The AfCFTA Secretary-General highlighted the African Union Protocol on Women and Youth in Trade as a landmark achievement, describing it as the world’s first legally binding trade instrument specifically designed to promote women’s participation in continental trade.

According to him, the protocol commits member states to removing barriers to finance, encouraging women’s participation in higher-value sectors such as manufacturing, logistics, technology and mining, and creating a more inclusive continental marketplace.

He stressed, however, that implementation would require stronger collaboration among governments, development partners and the private sector.

Mene identified affordable finance, export readiness, market intelligence, digital trade skills, legal support, infrastructure and mentorship as critical requirements for women-owned businesses seeking to compete across Africa.

Speaking as host, Oduwole reaffirmed Nigeria’s commitment to ensuring that women become central beneficiaries of the AfCFTA.

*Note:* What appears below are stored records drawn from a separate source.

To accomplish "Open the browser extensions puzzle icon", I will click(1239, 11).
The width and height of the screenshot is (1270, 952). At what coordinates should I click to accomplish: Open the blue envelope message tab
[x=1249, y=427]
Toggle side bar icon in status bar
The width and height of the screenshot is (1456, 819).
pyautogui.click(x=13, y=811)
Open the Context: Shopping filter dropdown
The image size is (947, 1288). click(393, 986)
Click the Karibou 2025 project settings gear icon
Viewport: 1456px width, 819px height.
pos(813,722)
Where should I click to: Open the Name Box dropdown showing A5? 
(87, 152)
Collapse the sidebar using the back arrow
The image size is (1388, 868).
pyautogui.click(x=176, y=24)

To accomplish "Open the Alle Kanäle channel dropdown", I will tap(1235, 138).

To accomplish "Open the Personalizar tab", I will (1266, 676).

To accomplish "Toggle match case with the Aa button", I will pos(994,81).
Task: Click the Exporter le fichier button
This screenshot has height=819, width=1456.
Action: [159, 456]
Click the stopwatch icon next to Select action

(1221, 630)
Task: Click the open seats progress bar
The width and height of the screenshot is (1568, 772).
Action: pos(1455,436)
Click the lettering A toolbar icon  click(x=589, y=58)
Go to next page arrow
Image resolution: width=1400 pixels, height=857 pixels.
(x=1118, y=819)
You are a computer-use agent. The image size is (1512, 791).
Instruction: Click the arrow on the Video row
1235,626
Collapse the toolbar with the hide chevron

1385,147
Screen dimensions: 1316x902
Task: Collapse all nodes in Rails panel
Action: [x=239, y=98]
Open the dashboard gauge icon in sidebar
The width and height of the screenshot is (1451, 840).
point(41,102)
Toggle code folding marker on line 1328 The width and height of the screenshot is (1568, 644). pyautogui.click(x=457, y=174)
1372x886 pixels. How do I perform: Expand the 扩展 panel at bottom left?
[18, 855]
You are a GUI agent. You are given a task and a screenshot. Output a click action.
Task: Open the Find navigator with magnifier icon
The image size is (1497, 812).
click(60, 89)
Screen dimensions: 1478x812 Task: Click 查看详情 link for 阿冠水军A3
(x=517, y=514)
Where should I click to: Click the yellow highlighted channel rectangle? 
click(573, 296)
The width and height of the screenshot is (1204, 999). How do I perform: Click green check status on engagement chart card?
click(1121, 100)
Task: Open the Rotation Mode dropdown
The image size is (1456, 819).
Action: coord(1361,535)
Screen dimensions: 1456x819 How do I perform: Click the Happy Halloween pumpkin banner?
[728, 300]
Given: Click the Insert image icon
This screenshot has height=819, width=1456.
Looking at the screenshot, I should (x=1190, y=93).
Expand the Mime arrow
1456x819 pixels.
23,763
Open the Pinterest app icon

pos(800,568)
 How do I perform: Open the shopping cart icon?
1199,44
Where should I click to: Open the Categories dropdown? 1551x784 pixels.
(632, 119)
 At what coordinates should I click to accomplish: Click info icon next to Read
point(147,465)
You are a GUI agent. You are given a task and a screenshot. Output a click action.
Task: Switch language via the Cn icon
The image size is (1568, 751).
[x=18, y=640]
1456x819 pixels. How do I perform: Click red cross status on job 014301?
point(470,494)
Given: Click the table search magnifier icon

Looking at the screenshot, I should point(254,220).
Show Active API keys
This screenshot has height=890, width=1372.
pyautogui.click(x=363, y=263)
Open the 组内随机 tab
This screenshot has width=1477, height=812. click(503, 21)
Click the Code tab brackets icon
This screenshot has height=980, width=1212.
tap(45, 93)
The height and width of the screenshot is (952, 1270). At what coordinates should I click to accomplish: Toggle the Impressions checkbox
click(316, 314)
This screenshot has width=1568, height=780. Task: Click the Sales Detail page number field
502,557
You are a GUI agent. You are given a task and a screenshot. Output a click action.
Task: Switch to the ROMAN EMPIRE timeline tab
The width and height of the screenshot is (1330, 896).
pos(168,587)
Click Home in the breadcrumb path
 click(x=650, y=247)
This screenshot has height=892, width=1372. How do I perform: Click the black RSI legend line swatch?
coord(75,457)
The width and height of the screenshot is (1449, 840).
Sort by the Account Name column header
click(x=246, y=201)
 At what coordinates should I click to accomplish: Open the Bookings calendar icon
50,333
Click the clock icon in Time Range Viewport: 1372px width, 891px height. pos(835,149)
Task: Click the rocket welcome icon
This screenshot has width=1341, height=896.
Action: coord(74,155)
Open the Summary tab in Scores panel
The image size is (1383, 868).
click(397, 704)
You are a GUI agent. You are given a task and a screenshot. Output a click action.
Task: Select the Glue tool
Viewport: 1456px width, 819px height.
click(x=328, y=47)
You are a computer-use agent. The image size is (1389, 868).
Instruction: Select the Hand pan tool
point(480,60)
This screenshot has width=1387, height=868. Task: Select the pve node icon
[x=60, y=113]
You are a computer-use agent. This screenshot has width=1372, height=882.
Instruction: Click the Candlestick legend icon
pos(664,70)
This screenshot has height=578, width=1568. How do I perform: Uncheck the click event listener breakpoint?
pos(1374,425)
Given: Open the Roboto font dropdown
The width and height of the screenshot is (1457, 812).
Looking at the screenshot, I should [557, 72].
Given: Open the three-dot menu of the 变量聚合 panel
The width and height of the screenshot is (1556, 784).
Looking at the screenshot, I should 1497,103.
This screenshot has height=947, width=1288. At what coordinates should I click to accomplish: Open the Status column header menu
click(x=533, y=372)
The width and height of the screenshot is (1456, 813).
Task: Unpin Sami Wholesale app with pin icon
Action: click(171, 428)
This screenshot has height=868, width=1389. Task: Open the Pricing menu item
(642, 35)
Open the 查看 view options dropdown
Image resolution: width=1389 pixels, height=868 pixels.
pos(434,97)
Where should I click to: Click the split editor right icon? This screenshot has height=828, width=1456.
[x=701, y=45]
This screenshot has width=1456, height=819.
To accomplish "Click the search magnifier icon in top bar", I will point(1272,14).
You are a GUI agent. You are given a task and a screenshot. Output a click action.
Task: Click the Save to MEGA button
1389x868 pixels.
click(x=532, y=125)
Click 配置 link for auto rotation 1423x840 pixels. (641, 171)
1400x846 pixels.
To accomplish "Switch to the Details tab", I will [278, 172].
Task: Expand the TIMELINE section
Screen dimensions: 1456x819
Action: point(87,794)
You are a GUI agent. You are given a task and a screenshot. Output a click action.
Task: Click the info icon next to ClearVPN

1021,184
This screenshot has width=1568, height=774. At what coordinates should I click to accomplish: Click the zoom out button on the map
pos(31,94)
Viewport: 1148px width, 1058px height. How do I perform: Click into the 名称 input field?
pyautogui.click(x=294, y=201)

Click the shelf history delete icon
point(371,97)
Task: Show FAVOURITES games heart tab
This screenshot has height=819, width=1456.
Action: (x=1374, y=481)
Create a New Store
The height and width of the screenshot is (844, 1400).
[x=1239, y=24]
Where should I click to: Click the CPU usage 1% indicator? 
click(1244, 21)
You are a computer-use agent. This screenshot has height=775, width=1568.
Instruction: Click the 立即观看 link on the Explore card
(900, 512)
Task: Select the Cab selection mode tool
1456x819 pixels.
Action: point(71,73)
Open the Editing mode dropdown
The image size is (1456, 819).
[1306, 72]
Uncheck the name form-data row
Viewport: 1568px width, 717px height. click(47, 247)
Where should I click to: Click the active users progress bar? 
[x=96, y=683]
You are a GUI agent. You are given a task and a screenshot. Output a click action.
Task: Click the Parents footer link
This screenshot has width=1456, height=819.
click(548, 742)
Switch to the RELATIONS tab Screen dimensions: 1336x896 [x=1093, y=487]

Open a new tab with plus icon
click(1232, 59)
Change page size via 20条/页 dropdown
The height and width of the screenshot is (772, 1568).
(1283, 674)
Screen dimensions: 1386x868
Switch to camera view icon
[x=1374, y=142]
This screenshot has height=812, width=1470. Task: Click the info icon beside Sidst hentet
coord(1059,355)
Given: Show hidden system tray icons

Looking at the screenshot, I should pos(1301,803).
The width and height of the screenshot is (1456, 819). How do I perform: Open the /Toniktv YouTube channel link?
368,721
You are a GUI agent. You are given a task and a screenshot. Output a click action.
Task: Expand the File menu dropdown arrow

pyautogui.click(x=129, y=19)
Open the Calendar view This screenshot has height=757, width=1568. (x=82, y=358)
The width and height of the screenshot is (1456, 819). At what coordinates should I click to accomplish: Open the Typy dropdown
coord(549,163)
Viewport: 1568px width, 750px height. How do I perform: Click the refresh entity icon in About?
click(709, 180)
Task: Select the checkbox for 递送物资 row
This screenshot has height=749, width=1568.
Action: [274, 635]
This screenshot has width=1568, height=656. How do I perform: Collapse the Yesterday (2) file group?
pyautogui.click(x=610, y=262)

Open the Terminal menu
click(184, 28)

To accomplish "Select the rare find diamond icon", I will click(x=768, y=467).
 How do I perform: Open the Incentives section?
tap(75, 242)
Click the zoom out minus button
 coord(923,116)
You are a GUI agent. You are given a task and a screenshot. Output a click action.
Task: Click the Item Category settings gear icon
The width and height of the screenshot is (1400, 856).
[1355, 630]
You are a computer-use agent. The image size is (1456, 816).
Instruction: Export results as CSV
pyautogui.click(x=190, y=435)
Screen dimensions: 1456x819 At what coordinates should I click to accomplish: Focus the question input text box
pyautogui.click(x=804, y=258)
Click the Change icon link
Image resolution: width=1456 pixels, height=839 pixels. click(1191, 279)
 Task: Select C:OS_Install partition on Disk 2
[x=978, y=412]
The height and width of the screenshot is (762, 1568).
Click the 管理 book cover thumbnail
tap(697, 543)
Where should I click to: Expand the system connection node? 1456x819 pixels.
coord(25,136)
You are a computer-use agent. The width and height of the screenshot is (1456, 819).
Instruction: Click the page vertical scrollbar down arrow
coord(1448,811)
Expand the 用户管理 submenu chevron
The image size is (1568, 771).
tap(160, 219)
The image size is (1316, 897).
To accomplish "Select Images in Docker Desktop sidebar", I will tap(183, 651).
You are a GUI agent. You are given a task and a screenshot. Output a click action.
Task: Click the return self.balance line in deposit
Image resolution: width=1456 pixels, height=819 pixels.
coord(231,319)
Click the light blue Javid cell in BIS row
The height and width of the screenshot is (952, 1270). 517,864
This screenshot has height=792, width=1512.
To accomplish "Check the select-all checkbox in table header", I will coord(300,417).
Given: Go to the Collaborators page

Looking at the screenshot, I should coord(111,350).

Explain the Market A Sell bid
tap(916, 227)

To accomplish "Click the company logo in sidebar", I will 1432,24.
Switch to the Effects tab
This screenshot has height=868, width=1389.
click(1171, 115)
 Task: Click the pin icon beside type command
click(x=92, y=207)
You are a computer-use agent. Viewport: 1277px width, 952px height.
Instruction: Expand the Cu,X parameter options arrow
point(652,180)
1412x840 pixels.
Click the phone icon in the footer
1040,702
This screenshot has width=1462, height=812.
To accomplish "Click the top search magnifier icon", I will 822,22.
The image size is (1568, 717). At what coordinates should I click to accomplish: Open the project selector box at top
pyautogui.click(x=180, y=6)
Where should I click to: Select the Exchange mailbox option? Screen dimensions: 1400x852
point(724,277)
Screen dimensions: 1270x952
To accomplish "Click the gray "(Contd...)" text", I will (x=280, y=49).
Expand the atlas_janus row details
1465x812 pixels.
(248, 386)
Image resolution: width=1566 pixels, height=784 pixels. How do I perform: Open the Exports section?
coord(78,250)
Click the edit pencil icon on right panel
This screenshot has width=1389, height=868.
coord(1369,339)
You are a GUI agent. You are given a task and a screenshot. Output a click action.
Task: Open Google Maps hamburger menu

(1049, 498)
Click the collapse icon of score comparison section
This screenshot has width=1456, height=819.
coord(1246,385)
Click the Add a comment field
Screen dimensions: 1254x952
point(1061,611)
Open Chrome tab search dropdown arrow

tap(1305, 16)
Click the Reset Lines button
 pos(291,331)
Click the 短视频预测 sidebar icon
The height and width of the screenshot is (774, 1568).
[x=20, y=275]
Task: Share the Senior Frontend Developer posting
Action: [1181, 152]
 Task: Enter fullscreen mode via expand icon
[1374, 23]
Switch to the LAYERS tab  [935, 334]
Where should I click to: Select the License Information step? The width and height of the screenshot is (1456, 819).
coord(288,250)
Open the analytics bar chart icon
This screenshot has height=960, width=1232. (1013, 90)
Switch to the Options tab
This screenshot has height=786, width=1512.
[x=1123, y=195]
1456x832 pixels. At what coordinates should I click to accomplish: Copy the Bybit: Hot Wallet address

She welcomed trade ministers, commissioners and entrepreneurs from across Africa, describing the conference as evidence of growing continental collaboration around inclusive trade.

The minister said the case for placing women at the centre of the AfCFTA was “an existential one,” arguing that the agreement could only succeed if it reflected the realities of the entrepreneurs who already dominate much of Africa’s private sector.

According to her, women own more than half of Africa’s micro, small and medium-sized enterprises, making them indispensable to the continent’s industrial and commercial future.

She, however, cautioned against treating women as a single homogeneous group, noting that female entrepreneurs operate across agriculture, manufacturing, services, technology and creative industries, each facing unique challenges requiring targeted policy responses.

“Our task is to ensure that women are not confined to the lower rungs of the AfCFTA market,” she said.

Oduwole pledged Nigeria’s commitment to implementing policies that would enable women-owned businesses to expand beyond domestic markets and fully benefit from the continental free trade agreement.

She also praised women entrepreneurs exhibiting products from several African countries at the conference, saying their presence demonstrated that the AfCFTA was already delivering tangible results beyond policy documents.

The three leaders agreed that Africa’s economic integration would ultimately be judged not by the number of treaties signed but by whether women entrepreneurs could move goods more easily, access finance, build competitive businesses and create jobs across borders.

They called on African governments to accelerate implementation of the Protocol on Women and Youth in Trade, dismantle longstanding barriers confronting women-owned enterprises and ensure that the continent’s emerging single market becomes genuinely inclusive.

Their message was unequivocal: Africa cannot build a prosperous, competitive and integrated economy while leaving behind the women who already power much of its trade.